The problem asks us to find the value of the unknown variable `x` in the given equation: $$\dfrac {5}{2x}=\dfrac {2}{x}-\dfrac {1}{12}$$.

**step2** Analyzing the nature of the equation

This equation is an algebraic equation because it contains an unknown variable `x` and involves equality between two expressions. The variable `x` appears in the denominator of some fractions. To solve for `x`, one would typically need to perform operations such as finding a common denominator for all terms, clearing the denominators, and then isolating `x` using inverse operations. For example, a common denominator for `2x`, `x`, and `12` would be `12x`. Multiplying each term by `12x` would eliminate the fractions, leading to an equation that can be solved for `x`.

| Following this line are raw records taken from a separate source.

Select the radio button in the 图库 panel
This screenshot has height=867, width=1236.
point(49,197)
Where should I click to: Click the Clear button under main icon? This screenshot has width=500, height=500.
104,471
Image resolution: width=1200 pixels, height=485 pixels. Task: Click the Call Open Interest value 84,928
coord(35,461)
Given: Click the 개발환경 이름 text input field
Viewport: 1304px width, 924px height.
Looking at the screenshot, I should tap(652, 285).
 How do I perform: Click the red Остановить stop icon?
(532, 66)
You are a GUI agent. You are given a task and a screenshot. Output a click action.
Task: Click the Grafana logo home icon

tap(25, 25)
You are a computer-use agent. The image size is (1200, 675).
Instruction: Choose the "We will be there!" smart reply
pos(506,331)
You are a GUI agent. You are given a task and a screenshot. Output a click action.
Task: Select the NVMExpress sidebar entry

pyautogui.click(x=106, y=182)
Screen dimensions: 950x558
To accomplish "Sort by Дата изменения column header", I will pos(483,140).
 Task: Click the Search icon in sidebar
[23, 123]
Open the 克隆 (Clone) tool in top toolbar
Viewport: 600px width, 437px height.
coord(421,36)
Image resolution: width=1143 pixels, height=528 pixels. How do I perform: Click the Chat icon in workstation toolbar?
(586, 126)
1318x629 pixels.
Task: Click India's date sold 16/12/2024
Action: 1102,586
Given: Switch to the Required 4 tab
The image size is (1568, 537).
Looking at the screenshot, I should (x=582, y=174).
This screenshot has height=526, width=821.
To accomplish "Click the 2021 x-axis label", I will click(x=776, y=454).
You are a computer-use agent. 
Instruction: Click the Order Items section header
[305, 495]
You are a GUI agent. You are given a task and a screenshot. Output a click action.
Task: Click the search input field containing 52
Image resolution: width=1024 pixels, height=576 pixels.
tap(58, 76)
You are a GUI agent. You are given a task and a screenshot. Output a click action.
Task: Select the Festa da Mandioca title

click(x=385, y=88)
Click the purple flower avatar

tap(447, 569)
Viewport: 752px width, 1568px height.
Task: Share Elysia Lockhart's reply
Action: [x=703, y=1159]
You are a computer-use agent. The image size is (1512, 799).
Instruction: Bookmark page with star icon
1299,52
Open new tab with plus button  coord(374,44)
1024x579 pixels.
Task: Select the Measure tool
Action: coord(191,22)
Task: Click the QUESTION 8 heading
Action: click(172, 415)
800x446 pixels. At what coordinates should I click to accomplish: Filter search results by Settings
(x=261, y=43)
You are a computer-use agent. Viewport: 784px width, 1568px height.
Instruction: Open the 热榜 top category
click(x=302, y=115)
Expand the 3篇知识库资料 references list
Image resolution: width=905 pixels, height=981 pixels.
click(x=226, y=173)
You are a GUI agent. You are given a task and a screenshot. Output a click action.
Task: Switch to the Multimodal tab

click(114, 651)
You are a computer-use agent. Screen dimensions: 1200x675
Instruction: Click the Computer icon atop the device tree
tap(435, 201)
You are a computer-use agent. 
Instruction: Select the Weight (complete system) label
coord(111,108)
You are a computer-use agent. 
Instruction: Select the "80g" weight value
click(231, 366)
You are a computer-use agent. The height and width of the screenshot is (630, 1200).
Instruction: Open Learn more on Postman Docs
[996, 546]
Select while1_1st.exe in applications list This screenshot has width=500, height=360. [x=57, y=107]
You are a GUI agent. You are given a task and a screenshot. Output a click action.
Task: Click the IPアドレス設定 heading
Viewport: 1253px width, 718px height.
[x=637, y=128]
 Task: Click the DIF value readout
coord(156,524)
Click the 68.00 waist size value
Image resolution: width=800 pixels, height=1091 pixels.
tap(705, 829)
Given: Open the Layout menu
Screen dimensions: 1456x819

**step3** Evaluating solvability within elementary school constraints

Elementary school mathematics (typically grades K-5) focuses on fundamental arithmetic operations (addition, subtraction, multiplication, division) with whole numbers, basic fractions, and decimals. It also covers concepts such as place value, measurement, and basic geometry. Solving equations that involve unknown variables in the denominator of fractions, and require algebraic manipulations like finding common multiples involving variables, multiplying equations by expressions containing variables, and isolating variables, is a concept introduced in higher grades, typically in middle school or high school algebra.

**step4** Conclusion

The provided instructions explicitly state: "Do not use methods beyond elementary school level (e.g., avoid using algebraic equations to solve problems)." Since the given problem is inherently an algebraic equation that requires algebraic methods for its solution, it cannot be solved using only elementary school mathematics techniques. Therefore, this problem is beyond the scope of the permitted methods.